→ **What the exercise asks**
Print the lines of the material verbatim, starting at the line containing "Select 智能伪原创[AI版] in sidebar" and ending at the line containing "[x=672, y=137]".

Data listing
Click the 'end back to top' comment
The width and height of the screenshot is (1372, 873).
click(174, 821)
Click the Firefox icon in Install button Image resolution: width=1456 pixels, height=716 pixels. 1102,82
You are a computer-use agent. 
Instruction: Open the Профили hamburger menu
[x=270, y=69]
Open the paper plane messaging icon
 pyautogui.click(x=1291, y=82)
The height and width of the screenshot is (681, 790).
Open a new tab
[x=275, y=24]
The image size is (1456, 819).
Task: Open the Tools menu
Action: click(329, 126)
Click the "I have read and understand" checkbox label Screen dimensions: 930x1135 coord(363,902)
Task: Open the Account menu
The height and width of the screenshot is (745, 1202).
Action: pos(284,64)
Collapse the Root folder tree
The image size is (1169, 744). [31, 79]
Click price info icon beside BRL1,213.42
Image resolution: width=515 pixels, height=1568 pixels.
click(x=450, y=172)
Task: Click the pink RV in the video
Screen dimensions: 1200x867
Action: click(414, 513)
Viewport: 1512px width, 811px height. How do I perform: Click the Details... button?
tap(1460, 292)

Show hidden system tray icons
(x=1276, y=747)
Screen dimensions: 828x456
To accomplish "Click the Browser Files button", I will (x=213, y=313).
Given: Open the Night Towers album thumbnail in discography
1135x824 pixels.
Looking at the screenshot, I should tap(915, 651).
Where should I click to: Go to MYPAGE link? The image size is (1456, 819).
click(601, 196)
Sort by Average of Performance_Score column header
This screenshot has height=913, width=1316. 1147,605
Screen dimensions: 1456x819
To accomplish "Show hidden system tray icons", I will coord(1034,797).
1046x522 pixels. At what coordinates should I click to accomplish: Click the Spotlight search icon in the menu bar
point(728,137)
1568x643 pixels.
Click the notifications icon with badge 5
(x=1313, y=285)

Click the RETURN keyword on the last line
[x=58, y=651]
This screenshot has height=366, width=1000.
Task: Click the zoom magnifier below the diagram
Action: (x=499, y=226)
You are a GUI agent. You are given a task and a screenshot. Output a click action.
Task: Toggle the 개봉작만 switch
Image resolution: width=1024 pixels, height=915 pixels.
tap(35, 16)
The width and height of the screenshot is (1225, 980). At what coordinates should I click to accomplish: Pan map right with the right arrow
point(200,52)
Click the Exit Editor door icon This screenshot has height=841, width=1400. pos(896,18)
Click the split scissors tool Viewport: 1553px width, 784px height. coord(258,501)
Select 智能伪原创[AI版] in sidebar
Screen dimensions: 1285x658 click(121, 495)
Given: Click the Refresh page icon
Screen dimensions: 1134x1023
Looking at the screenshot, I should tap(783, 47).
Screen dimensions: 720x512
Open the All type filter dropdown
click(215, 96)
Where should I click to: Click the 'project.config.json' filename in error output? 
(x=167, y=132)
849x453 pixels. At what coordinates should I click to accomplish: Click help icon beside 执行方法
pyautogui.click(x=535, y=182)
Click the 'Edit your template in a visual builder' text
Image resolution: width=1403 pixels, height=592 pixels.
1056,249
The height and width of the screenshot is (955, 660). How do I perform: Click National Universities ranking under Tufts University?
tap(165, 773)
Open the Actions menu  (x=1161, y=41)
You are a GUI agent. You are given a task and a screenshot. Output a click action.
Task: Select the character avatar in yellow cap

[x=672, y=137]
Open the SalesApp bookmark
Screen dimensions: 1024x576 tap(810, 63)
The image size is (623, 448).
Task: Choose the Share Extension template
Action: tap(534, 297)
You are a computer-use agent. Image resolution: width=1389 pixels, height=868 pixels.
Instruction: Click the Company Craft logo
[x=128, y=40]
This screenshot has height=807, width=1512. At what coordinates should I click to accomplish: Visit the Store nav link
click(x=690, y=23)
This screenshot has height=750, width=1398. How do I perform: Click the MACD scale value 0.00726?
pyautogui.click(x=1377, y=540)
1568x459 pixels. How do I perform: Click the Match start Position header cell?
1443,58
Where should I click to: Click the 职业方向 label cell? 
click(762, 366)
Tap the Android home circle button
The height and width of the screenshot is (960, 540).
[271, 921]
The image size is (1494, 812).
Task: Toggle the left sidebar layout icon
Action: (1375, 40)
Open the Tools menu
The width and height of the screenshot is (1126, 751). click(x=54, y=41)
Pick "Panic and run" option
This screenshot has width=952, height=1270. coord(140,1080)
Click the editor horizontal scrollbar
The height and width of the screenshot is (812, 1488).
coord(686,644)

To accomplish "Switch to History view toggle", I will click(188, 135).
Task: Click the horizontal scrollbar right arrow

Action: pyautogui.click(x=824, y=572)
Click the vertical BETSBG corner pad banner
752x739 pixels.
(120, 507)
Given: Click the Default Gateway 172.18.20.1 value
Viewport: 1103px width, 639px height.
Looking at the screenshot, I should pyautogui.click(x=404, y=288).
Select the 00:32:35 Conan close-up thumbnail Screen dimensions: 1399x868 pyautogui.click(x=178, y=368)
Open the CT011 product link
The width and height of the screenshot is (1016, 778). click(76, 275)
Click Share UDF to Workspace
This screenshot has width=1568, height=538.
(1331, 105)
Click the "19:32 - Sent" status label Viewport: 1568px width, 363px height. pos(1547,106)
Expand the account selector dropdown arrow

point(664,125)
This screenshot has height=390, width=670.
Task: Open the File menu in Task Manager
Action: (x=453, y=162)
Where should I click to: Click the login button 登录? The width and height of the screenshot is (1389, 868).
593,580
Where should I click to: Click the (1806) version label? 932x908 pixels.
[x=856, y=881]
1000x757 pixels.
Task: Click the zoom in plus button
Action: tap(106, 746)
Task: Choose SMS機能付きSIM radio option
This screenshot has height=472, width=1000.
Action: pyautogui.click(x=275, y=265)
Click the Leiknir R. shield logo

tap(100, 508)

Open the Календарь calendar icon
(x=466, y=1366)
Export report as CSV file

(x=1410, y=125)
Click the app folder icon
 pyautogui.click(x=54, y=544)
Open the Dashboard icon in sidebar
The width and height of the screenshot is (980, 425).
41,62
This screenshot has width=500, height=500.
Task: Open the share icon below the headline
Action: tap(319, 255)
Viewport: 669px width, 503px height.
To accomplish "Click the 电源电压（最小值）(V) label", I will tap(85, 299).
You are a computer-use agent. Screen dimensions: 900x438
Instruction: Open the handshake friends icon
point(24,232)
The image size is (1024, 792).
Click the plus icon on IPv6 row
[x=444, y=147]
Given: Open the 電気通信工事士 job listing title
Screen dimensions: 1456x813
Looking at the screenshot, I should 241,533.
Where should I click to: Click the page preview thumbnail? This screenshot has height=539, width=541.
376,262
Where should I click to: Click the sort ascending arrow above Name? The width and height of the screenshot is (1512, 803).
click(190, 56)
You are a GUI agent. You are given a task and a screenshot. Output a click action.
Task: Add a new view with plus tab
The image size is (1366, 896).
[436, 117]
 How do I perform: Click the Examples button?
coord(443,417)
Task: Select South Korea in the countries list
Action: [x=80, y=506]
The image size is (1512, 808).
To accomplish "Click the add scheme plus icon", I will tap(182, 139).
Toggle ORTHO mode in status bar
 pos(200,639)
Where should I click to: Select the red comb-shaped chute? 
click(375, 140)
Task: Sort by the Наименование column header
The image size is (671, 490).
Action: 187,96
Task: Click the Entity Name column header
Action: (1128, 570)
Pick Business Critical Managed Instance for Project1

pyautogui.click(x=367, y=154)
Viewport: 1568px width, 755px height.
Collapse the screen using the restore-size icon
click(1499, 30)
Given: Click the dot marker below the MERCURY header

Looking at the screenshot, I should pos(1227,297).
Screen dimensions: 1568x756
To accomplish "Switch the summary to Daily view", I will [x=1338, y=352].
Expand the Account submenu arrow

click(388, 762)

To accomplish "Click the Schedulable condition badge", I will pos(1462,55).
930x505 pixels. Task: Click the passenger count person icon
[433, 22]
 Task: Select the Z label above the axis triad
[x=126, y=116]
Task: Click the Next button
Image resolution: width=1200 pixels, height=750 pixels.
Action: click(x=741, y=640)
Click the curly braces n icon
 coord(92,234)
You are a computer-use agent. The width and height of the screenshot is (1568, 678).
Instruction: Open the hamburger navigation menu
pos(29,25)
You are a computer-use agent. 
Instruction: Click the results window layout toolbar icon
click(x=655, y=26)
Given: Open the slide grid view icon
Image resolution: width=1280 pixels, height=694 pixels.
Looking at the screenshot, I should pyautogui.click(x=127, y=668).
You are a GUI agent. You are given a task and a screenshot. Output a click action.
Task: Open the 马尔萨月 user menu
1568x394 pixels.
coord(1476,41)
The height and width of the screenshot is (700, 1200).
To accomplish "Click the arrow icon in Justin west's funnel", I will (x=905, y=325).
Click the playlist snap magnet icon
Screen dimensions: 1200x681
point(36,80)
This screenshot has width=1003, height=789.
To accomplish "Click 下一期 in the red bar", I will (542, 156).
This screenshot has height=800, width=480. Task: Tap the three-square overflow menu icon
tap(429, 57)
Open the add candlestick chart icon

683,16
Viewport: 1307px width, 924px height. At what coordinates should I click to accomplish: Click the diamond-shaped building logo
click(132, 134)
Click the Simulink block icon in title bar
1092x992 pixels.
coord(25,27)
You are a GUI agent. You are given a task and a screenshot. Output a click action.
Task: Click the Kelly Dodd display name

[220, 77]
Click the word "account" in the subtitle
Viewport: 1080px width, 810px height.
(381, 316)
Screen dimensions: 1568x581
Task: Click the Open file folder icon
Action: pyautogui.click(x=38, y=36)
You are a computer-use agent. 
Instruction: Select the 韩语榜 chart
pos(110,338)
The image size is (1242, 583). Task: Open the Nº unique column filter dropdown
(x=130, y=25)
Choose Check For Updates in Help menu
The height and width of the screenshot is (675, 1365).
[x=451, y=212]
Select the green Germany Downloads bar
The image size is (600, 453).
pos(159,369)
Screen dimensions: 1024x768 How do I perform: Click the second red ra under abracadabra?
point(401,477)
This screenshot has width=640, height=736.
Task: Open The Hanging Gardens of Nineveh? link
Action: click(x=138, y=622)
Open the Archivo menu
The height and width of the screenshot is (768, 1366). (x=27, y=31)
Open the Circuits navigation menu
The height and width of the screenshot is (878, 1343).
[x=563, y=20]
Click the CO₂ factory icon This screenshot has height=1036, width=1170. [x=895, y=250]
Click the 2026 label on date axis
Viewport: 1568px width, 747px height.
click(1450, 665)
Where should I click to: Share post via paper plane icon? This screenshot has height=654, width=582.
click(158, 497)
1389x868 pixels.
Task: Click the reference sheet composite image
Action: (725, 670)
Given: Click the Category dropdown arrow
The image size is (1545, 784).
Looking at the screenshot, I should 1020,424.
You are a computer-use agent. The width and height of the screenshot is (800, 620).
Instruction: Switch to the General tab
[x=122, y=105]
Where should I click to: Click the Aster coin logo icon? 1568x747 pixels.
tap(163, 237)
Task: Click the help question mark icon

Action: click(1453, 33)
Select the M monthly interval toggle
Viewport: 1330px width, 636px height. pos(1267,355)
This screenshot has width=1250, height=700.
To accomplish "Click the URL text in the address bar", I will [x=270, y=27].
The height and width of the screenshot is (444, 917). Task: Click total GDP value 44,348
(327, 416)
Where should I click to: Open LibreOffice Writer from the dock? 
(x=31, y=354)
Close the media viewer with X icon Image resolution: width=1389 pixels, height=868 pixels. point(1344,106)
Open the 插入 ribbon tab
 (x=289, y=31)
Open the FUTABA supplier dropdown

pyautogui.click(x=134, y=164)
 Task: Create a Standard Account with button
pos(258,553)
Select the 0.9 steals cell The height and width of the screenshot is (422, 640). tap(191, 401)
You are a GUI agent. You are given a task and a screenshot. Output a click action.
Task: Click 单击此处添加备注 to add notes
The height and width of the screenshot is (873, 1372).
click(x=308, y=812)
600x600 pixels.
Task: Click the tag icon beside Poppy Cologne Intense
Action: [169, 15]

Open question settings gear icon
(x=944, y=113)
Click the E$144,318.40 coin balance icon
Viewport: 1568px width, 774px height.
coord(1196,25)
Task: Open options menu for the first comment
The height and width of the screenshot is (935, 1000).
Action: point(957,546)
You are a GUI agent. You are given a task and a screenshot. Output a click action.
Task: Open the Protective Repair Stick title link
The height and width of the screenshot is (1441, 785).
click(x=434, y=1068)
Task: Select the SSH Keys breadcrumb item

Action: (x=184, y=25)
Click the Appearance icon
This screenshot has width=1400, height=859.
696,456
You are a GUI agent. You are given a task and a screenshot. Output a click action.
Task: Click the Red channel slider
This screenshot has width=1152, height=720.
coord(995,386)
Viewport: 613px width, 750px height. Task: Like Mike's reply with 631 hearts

→ **Full output**
Select 智能伪原创[AI版] in sidebar
Screen dimensions: 1285x658 click(121, 495)
Given: Click the Refresh page icon
Screen dimensions: 1134x1023
Looking at the screenshot, I should tap(783, 47).
Screen dimensions: 720x512
Open the All type filter dropdown
click(215, 96)
Where should I click to: Click the 'project.config.json' filename in error output? 
(x=167, y=132)
849x453 pixels. At what coordinates should I click to accomplish: Click help icon beside 执行方法
pyautogui.click(x=535, y=182)
Click the 'Edit your template in a visual builder' text
Image resolution: width=1403 pixels, height=592 pixels.
1056,249
The height and width of the screenshot is (955, 660). How do I perform: Click National Universities ranking under Tufts University?
tap(165, 773)
Open the Actions menu  (x=1161, y=41)
You are a GUI agent. You are given a task and a screenshot. Output a click action.
Task: Select the character avatar in yellow cap

[x=672, y=137]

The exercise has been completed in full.